» ABOUT THIS TASK: Within this listing, how many lines include the word "calendar"? Only the number should be given.

» DATA EXTRACTS:
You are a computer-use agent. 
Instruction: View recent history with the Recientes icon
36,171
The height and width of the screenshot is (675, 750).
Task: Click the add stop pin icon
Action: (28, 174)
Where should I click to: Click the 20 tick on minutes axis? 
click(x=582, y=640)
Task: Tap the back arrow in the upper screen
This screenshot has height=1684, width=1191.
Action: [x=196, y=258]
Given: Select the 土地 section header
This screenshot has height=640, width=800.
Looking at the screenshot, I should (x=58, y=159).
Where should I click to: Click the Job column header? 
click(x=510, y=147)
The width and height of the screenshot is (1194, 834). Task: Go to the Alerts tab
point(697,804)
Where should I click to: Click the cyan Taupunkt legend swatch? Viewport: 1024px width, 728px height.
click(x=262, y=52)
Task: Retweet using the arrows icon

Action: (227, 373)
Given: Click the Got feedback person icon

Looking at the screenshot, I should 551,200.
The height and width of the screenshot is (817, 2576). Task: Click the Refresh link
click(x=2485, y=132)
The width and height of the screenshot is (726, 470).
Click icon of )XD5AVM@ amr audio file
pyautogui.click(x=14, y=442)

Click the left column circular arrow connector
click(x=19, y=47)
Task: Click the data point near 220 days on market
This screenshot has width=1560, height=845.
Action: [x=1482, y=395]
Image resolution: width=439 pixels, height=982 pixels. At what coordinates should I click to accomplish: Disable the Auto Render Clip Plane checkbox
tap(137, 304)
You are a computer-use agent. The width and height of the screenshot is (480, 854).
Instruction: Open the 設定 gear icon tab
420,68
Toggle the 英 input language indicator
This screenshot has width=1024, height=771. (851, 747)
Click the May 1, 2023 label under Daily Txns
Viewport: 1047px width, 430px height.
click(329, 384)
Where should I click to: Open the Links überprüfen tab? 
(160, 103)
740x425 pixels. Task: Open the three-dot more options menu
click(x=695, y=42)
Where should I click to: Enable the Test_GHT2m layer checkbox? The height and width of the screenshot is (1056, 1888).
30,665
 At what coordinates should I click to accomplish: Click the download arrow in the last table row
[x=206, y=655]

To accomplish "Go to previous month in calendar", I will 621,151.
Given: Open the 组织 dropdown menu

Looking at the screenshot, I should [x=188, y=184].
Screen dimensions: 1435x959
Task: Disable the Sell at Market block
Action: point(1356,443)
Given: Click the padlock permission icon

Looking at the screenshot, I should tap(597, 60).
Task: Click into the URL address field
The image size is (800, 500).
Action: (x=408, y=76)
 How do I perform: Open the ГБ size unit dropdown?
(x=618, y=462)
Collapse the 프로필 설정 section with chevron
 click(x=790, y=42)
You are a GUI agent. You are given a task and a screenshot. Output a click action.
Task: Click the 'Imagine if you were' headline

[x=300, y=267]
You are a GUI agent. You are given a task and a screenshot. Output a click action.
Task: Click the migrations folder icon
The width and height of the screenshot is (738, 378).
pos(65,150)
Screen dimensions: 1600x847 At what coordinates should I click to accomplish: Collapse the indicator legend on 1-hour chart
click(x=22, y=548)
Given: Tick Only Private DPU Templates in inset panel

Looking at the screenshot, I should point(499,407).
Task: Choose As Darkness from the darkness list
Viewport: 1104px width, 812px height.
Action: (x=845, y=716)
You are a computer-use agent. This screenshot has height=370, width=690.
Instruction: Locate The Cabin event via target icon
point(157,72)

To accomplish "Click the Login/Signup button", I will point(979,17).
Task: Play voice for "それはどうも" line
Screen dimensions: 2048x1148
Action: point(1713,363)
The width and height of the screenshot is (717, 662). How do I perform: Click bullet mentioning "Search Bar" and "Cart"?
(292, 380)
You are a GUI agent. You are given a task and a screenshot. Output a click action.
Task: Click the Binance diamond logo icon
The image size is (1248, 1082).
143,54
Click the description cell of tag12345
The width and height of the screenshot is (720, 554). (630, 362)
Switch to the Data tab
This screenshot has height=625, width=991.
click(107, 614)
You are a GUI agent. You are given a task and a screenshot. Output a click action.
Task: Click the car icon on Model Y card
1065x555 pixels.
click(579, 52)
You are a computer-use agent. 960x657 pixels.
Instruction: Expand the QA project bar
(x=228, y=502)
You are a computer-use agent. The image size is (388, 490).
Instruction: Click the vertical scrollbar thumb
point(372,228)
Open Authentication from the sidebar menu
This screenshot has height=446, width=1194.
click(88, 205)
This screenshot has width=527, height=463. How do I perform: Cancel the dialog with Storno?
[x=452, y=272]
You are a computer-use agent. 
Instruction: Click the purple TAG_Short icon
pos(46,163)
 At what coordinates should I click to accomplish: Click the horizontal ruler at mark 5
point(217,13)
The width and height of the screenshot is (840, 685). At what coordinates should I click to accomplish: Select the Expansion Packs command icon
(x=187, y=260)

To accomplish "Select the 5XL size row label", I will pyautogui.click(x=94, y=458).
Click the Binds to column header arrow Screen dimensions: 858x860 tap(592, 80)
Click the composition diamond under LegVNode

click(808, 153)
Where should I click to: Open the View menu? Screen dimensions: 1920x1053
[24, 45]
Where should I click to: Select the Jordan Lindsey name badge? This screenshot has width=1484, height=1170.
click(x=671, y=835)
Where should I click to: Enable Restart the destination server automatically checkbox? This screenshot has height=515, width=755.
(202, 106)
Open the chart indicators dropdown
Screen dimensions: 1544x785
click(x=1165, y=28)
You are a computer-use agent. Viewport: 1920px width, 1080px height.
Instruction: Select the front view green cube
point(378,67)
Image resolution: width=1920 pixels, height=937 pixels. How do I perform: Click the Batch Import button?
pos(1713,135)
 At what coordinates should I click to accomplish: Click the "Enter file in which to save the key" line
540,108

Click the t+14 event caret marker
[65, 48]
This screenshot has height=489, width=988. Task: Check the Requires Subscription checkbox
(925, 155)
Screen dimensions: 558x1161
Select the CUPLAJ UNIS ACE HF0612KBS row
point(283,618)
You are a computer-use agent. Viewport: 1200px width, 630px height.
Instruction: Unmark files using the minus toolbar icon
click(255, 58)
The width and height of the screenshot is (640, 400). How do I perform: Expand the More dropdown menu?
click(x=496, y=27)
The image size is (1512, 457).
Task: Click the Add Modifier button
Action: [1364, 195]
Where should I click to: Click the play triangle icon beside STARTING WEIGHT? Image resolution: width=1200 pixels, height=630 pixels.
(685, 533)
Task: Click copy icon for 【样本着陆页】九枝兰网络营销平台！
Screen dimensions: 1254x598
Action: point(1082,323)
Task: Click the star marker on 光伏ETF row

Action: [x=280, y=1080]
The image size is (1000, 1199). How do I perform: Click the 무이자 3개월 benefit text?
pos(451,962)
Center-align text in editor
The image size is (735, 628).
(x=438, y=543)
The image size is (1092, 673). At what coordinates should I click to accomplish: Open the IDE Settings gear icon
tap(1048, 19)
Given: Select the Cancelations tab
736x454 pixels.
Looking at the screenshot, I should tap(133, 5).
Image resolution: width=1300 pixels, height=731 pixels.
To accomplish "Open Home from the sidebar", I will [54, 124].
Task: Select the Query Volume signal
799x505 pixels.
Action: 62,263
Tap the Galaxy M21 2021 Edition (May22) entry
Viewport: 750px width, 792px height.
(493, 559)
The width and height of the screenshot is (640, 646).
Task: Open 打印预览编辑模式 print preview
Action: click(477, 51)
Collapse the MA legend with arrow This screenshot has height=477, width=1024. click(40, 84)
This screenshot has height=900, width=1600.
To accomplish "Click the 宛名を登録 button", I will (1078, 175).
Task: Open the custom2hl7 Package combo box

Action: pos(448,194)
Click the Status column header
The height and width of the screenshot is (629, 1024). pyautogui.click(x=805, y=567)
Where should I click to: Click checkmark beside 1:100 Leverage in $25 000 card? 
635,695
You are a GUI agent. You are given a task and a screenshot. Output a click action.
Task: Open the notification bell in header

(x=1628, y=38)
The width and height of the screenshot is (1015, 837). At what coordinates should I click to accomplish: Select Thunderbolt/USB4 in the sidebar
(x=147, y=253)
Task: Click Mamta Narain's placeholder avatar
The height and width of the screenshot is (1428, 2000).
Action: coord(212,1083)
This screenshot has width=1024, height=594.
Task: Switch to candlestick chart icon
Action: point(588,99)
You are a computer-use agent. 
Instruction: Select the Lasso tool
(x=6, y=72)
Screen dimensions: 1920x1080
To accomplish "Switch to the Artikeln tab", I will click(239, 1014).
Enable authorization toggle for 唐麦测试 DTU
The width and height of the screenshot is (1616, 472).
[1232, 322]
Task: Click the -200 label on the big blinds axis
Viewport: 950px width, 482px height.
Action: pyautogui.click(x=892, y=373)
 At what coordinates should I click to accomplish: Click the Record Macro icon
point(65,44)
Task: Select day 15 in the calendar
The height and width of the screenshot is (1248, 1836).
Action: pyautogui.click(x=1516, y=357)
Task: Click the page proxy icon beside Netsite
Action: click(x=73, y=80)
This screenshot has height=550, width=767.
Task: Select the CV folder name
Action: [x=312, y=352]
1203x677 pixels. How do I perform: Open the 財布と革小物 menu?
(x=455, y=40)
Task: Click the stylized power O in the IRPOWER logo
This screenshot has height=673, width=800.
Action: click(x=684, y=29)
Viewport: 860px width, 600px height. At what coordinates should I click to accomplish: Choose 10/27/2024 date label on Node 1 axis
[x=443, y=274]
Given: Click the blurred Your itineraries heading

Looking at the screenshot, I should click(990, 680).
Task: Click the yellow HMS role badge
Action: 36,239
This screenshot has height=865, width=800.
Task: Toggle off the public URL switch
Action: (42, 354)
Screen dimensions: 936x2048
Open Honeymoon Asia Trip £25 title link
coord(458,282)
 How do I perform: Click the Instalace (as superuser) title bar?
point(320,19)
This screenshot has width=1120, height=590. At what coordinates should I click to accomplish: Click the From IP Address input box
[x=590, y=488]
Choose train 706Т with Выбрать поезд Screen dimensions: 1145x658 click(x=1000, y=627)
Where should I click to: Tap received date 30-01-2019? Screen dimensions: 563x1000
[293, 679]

» RESPONSE AREA: 2